When you’re upside down on the loan, most traditional refinance options close off because lenders won’t extend a new loan that exceeds the RV’s current value. You have a few paths forward:

  • Cash-in refinance: You bring cash to closing to cover the gap between what you owe and what the RV is worth. This brings the loan-to-value ratio into an acceptable range. It costs money upfront, but it can still save you significantly if the new interest rate is meaningfully lower.
  • Wait it out: Keep making payments on the current loan until the balance drops below the RV’s value, then refinance. Making extra principal payments accelerates this timeline.
  • Negotiate with your current lender: Some lenders will modify your existing loan terms—especially if your credit has improved—without requiring a full refinance. This avoids the valuation problem entirely.

If you purchased GAP (Guaranteed Asset Protection) insurance with your original loan, it won’t help with refinancing, but it does protect you if the RV is totaled or stolen while you’re upside down. GAP insurance covers the difference between the insurance payout and the loan balance. Lenders sometimes push GAP coverage during the refinance process too. The Consumer Financial Protection Bureau notes that if a lender requires GAP insurance as a condition of financing, its cost must be included in the finance charge and reflected in the disclosed APR. If it’s optional, you can decline it.2Consumer Financial Protection Bureau. What Is Guaranteed Asset Protection (GAP) Insurance?

Tax Treatment of RV Loan Interest

RV owners who itemize deductions may be able to deduct the interest paid on their RV loan, but only if the RV qualifies as a second home under IRS rules. To qualify, the RV must have sleeping, cooking, and toilet facilities.3Internal Revenue Service. Publication 936 (2025), Home Mortgage Interest Deduction Most motorhomes and many travel trailers meet this standard. Basic pop-up campers without a built-in kitchen or toilet generally don’t.

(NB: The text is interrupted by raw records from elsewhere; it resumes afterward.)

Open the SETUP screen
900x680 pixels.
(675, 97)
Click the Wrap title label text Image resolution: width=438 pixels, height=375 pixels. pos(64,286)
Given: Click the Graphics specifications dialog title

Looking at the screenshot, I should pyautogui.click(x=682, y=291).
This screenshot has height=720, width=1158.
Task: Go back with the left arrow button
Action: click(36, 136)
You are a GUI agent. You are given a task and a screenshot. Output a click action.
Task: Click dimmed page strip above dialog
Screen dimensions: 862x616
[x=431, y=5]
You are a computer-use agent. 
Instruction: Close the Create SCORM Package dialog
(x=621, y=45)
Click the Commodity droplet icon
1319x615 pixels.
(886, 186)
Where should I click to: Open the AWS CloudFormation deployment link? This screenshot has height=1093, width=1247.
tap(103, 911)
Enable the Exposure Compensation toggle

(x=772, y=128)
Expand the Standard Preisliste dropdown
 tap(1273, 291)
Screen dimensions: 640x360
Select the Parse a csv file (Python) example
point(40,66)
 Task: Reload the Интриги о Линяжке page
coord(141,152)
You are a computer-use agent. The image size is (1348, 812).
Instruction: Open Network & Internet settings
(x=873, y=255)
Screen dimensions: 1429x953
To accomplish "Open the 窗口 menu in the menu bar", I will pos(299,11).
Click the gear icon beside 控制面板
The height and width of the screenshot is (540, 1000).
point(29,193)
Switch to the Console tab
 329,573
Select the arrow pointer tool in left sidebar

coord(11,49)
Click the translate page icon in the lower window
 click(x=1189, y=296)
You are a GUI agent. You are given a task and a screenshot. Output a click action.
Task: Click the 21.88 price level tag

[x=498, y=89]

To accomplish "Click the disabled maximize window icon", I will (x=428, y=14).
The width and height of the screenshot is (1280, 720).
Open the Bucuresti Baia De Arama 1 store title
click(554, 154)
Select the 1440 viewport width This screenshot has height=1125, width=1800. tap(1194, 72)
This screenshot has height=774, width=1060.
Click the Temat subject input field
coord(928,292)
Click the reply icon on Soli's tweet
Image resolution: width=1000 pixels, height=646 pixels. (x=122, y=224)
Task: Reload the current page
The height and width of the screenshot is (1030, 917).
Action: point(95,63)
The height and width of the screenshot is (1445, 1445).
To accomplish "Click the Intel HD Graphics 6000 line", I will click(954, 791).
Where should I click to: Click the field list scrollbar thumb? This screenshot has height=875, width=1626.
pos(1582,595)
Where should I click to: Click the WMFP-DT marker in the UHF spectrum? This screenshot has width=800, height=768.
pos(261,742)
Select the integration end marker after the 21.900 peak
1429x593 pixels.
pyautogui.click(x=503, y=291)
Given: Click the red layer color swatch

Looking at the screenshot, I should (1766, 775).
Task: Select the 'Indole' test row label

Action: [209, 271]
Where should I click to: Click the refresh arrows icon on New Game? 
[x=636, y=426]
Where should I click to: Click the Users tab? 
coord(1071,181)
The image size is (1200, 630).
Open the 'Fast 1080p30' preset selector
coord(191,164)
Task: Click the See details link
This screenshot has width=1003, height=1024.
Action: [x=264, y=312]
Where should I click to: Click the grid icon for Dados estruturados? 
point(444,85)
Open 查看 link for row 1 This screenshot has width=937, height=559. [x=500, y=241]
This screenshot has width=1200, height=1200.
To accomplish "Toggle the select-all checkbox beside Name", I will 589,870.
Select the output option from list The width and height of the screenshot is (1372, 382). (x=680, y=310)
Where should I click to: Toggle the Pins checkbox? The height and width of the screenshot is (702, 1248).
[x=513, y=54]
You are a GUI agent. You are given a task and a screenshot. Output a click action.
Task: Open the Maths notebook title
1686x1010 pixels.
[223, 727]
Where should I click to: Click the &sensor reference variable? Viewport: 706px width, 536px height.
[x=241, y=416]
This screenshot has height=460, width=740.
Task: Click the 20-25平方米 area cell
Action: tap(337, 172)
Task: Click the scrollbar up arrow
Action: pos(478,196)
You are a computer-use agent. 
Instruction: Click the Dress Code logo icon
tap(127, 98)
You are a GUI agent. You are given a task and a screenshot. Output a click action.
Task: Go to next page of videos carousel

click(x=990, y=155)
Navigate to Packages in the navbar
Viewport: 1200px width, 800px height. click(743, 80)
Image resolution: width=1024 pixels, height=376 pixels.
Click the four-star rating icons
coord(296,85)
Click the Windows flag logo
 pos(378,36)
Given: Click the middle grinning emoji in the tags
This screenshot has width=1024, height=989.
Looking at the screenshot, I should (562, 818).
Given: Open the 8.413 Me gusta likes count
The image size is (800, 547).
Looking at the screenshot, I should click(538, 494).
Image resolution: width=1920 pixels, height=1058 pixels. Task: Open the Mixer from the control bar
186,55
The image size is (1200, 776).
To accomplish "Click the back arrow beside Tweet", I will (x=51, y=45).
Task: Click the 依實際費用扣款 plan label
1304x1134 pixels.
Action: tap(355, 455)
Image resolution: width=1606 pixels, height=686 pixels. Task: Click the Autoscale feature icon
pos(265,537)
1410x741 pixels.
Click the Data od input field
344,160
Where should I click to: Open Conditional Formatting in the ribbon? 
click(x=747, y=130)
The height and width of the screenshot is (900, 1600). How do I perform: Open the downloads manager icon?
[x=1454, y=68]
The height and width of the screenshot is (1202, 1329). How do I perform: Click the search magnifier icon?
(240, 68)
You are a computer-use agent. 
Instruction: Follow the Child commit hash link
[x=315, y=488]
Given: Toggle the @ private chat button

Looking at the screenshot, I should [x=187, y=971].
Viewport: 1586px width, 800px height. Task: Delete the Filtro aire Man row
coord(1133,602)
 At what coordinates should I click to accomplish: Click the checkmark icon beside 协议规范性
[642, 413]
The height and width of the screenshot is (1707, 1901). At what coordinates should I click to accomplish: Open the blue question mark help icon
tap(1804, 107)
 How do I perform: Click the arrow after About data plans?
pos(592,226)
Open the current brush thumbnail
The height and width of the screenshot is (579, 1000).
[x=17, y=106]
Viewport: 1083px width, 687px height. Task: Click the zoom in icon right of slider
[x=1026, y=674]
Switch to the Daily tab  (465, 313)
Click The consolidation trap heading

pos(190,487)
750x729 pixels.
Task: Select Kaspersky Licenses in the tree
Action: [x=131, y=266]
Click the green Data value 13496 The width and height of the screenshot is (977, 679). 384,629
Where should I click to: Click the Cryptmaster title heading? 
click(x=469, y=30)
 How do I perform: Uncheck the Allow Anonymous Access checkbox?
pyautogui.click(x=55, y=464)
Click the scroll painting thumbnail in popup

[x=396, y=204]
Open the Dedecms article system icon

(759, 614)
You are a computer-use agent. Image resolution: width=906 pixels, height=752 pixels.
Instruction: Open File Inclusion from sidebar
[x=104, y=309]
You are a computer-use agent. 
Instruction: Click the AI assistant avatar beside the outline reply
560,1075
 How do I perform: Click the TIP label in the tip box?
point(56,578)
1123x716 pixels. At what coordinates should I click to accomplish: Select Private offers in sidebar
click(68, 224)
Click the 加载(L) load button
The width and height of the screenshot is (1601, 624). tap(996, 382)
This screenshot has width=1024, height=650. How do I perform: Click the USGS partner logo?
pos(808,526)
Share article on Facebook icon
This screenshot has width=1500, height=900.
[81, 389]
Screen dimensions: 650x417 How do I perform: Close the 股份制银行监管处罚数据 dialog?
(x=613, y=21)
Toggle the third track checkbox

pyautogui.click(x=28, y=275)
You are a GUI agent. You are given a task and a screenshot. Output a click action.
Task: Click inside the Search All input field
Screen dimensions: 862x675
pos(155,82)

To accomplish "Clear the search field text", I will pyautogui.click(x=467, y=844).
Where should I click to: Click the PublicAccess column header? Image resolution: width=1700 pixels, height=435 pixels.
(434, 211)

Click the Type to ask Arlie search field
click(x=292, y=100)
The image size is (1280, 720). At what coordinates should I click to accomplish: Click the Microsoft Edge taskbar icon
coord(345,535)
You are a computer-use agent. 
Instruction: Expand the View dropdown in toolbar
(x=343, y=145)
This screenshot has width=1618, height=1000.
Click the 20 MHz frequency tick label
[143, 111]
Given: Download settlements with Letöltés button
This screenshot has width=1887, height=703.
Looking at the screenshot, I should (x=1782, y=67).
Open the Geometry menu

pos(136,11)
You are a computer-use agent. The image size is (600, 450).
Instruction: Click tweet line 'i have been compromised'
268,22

If your RV qualifies, you can deduct mortgage interest on up to $750,000 of combined debt on your main home and second home ($375,000 if married filing separately). For debt taken out before December 16, 2017, the higher limit of $1 million applies.3Internal Revenue Service. Publication 936 (2025), Home Mortgage Interest Deduction Since most RV loans are well below these thresholds, the full amount of RV loan interest is typically deductible for those who qualify.

There’s an important catch if you rent out the RV part-time through a peer-to-peer platform. To still claim it as a second home, you must personally use the RV for more than 14 days during the year or more than 10% of the days it’s rented out, whichever is longer.3Internal Revenue Service. Publication 936 (2025), Home Mortgage Interest Deduction Fall below that personal-use threshold and the RV becomes a rental property with different tax rules entirely.

Refinancing itself doesn’t change your eligibility for the deduction. As long as the new loan is secured by the same RV and the RV still meets the second-home requirements, you continue deducting the interest. The deduction only helps if you itemize, though, and with the current standard deduction at $15,000 for single filers and $30,000 for married couples filing jointly, many RV owners won’t have enough total deductions to make itemizing worthwhile.